After an agreement was reached earlier to let the city mow the wild grass at Winfrey Point, both City Hall and the Arboretum have come out firing PR-wise, trying to turn the tide of support for keeping cars off of the "prairie."
Below you'll find releases sent by both City Hall, which swears it's got no plans to pave the point, and the Arboretum, which enlists a botanist who pretty much calls Winfrey Point a big patch of weeds. (I put that part in bold.)
Protesters like the ones above were out at the point all day, but they didn't get much action: The city says it won't plow before Monday.
From City Hall:
The City is pleased that the temporary restraining order is dissolved and that it can proceed forward to provide additional parking at Winfrey Point for the Dallas Arboretum and Botanical Society and other users of White Rock Lake. Although the City can now mow the grass and provide additional parking at Winfrey Point, the City will not do so this weekend.

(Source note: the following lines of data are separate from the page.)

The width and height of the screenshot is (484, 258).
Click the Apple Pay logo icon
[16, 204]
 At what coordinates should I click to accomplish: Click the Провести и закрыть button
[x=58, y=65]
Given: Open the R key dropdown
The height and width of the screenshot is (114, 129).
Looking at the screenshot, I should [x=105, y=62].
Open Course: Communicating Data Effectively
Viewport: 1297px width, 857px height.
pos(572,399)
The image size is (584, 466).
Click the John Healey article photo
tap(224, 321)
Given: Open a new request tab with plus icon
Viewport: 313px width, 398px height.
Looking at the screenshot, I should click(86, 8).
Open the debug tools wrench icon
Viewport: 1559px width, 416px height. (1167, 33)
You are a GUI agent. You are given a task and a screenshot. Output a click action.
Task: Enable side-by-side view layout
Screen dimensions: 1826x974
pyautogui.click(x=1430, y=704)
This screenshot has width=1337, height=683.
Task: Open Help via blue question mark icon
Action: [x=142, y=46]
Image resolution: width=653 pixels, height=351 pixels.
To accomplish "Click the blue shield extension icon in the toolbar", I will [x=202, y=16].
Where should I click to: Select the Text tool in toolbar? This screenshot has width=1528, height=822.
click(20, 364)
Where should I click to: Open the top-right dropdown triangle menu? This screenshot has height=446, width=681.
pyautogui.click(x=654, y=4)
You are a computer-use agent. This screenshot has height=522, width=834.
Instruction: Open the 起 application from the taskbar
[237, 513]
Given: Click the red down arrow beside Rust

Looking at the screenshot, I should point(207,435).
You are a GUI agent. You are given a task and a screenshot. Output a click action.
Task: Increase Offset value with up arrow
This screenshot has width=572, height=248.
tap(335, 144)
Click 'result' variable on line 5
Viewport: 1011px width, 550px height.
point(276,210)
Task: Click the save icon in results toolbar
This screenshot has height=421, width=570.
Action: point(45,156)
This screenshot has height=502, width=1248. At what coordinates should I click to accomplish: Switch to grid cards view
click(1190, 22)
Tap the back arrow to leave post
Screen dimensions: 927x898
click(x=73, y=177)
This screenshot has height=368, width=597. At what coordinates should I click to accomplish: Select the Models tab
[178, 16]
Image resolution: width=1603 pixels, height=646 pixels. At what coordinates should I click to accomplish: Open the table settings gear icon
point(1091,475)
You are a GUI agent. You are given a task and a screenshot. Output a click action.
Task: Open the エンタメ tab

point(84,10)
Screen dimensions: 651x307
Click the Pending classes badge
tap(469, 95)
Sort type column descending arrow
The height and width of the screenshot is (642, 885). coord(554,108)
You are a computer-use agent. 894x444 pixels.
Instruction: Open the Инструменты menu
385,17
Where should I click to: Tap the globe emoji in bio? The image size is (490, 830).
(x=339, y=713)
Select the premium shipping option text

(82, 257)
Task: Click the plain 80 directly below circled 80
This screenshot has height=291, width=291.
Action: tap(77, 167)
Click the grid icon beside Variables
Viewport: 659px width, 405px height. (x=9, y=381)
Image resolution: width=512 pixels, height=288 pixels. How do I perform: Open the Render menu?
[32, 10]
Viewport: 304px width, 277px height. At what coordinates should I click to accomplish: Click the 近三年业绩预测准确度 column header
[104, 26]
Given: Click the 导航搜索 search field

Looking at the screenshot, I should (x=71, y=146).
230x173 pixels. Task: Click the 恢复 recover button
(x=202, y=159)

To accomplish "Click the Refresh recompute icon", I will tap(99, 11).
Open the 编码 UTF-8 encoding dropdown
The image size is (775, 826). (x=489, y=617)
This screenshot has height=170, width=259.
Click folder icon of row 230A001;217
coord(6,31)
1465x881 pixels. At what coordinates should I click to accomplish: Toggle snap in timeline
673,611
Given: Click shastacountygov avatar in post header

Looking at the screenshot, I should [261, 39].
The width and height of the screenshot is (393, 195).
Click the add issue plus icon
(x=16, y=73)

The only thing the City agreed to today in court is not to construct a permanent parking structure at Winfrey Point for the time being. But the City has no plans to build such a structure there for the foreseeable future. Instead, the City and the Arboretum have been considering building a parking structure on Garland Road for several years. And contrary to what has been said by some, the City also has no plans to move or eliminate any baseball fields at the lake.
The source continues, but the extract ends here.